Monday

End of 2nd Month, 2005.

February has been another month of amazing drama. The ups and downs of school, giving and recieving some great blows in Karate, snowboarding in Nagano, and not one missed day of work due to colds, though I probably should have stayed home that one day. I am really eating this place up. I have also run into a lot of good blogs out there in my time out of class. "Drunkuncle" as previously posted, and also Linda Yu's "Kinokonoko" which is a lesson in photoblogging in itself. I have run into various blogs from other JETs in Japan, and even read some reports from an American living in Iraq. If it's out there, you can probably find it, so keep on blogging. If you read this blog and like it, or better yet dislike it, then post me a comment.

I would like to change the title of this blog into something more readable...it's just that Kanji is so cool. I was sitting at my desk about this time yesterday reviewing some new kanji, which usually draws some attention from the teachers around me curious about what I am learning. Discussing the matter with my school's maintenance man is frustrating...I can never get straight answers from him...or from most people in Japan...they love to manuver around questions, makes them seem smart. So I said, "I heard The Japanese Design Sense is so good because Japanese kids have to study the intricacies of Kanji from an early age." Maintenance guy says, "Kanji came originally from depictions of their basic meanings." Ie: the kanji for "eye" actually looks like an eye...that is if you draw it with 5 straight lines and rotate 90 degrees. The conversation continues to the tone of "yeah, yeah, Kanji is really cool, right on Japan!" Kanji, and therefore the Japanese language, is deeply rooted in traditional meanings unlike English where meaning manifests differently at different times and within different groups of people (for the same word).

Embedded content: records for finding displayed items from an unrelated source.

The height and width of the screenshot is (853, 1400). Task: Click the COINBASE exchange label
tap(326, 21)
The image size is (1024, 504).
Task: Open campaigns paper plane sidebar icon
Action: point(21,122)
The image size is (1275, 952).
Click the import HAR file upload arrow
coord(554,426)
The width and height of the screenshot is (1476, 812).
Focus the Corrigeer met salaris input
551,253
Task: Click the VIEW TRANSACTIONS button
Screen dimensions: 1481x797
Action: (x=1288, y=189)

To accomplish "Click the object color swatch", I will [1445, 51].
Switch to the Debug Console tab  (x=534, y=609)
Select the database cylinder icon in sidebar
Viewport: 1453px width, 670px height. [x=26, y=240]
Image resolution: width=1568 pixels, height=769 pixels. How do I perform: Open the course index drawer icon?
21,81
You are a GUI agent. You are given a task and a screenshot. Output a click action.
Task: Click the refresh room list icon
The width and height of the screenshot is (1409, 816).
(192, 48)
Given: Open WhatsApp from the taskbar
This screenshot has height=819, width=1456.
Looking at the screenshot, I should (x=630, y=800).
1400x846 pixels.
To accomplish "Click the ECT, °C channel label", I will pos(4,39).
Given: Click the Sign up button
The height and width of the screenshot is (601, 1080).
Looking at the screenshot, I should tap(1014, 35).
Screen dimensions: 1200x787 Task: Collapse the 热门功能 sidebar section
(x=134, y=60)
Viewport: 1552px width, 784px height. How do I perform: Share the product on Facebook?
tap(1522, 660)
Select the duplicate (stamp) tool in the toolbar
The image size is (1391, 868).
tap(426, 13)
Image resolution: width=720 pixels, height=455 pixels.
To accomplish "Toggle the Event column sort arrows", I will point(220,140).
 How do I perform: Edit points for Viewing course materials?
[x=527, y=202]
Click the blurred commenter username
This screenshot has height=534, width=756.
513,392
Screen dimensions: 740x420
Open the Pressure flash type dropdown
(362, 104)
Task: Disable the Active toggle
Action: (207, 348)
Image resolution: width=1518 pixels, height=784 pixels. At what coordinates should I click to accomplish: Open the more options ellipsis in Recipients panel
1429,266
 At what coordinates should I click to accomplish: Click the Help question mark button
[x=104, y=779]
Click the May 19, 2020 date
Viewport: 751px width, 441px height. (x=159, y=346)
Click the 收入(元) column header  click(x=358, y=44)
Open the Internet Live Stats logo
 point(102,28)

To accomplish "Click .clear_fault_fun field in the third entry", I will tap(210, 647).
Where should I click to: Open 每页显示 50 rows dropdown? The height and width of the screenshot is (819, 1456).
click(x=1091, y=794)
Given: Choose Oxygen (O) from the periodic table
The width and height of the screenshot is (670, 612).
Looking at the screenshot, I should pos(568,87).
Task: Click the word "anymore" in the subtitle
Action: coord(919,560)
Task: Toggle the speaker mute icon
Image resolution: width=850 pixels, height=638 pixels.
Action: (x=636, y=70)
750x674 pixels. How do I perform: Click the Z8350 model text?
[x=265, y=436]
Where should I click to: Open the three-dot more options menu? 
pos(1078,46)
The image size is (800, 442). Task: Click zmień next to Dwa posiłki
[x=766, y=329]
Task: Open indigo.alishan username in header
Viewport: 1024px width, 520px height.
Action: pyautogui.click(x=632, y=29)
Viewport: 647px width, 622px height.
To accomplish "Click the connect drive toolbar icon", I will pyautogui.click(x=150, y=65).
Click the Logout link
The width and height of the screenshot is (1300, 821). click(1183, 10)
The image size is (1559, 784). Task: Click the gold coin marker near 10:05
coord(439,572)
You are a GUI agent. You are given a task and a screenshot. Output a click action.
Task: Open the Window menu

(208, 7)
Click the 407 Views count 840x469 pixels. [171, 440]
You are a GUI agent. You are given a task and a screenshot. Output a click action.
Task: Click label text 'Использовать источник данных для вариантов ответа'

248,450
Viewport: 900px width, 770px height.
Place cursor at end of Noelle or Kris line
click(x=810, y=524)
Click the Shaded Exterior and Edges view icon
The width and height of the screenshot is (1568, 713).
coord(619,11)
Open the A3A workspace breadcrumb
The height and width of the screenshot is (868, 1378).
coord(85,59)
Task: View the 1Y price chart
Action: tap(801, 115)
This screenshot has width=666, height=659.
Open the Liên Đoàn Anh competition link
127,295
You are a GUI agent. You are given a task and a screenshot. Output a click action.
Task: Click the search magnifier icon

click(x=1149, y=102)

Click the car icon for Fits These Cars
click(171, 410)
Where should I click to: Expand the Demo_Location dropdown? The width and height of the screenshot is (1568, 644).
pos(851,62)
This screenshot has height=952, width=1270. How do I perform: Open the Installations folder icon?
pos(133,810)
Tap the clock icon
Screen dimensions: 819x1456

A single word's meaning in English can evolve, whereas in Japan, meaning of individual Kanji stays the same. Big generalization, I can already feel Professor Nussbaum pulling out his red pen on that one. There is something to it though...language and culture are interconnected. Japan is a tradition place. Japan is a very traditional place. This means that the Japanese have a correct form for everything they do, from brushing their teeth to building cars. Japanese have impeccable design sense and are amazingly intelligent when it comes to equations, memorization, and "the way it should be done." Sounds like the exact oposite of a certain place...I won't tell you its name, but I know you know it. If "the Japanese" lack anything it is that flare of pioneering creativity that comes from a lack of tradition...

Nagano Goryu ski resort.
hakuba goryu
Jason, Andy at end of the day at Goryu. Photo courtesy of Kamikurechi.


Whiteout conditions at the top of the mountain

At the top we couldn't see more than 5 meters in front of us, and at one point we came to the edge of a long run we had not yet been down. Eyes fully open, but all you could see was white. We plunged ahead anyway. Almost immediately after I took this photo the cloud lifted enough to see at least another 100 snowboarders in the immediate area that we couldn't previously hear or see. I preferred to be in the cloud.

February 11th was a national holiday, the perfect chance to gather together at the dojo, go for a hike up to a frozen waterfall, and have a short practice in the cold.


Jason and Andy at "Kankeiko"..."Cold practice."

Yes, it was cold. No, we were not wearing shoes (at least in this photo).

It's March now, the 3rd month of 2005, so look for some posts soon, such as: "The 15" Rims" (I get to put on the real wheels meant for the Works once it stops snowing). "Spring Break" (Okinawa???). And hopefully not "Broken Rib" (which could happen for a number of reasons...a dirrect hit by Jason in Karate, getting all excited and overconfident on the ski slopes, or even just by having a severe cough). Stay well.